Segment Start: Data provided

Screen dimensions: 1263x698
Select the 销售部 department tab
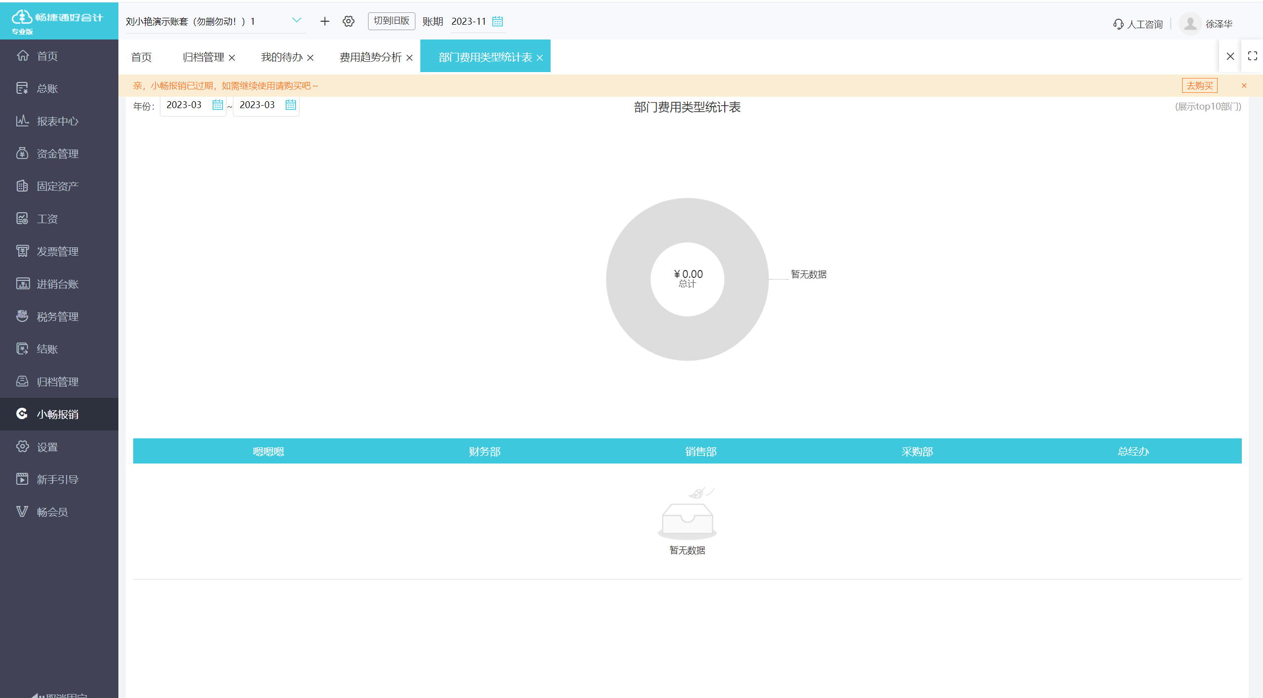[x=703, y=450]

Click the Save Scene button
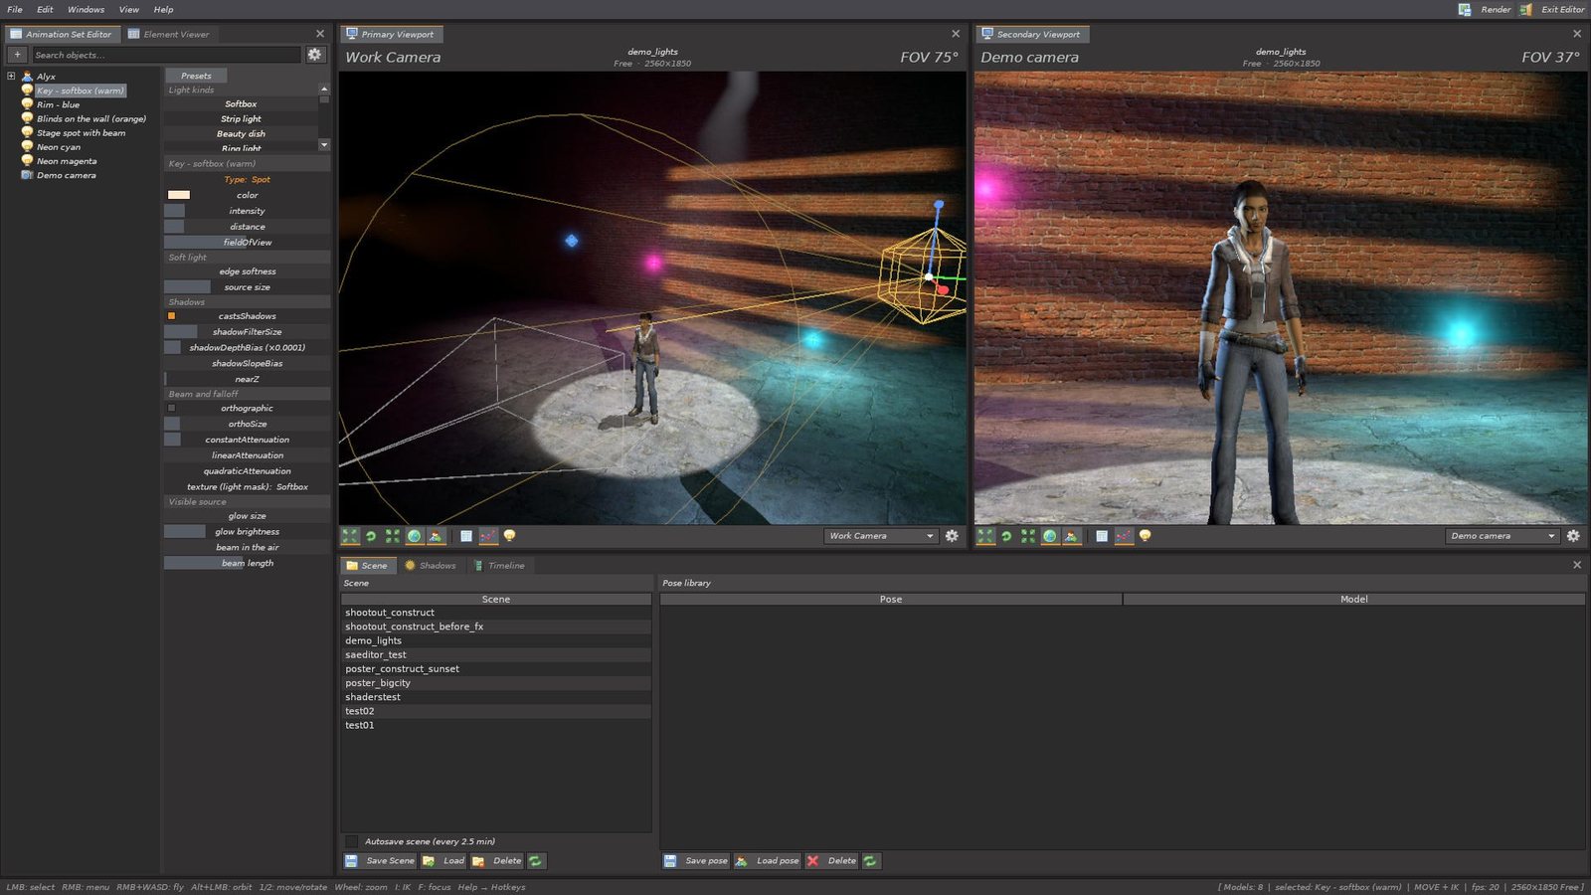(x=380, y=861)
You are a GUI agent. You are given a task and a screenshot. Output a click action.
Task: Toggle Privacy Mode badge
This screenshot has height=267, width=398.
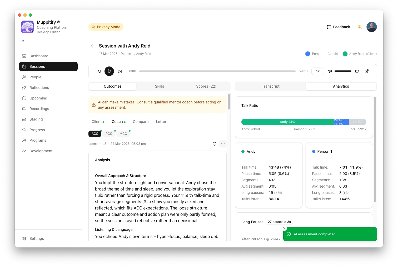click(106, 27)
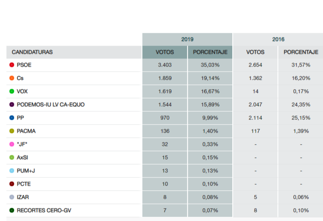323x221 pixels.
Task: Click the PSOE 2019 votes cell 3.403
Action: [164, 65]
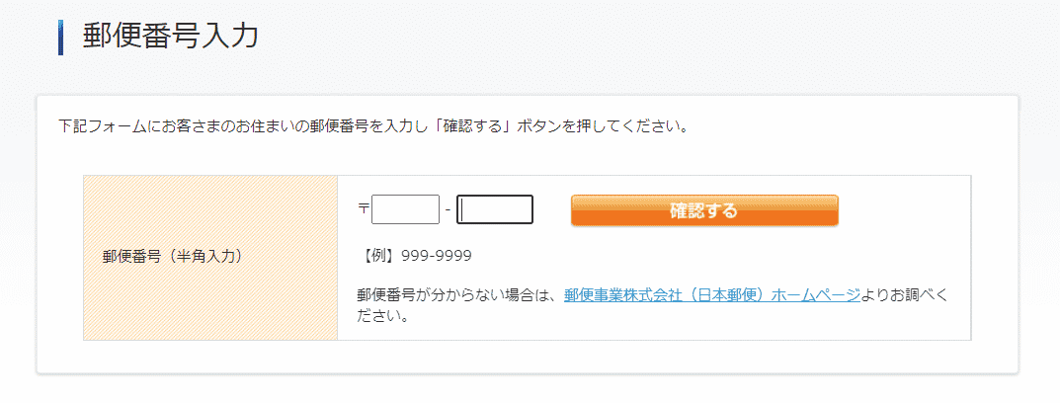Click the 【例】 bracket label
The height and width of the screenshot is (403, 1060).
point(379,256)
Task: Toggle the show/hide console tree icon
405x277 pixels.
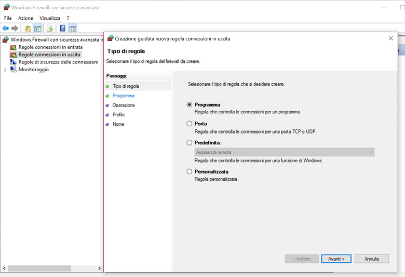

Segment End: Data provided

* [Exercise]:
Within the entries above, work out the number of lines that include the string "Toggle" and give only that.

* [Written response]:
2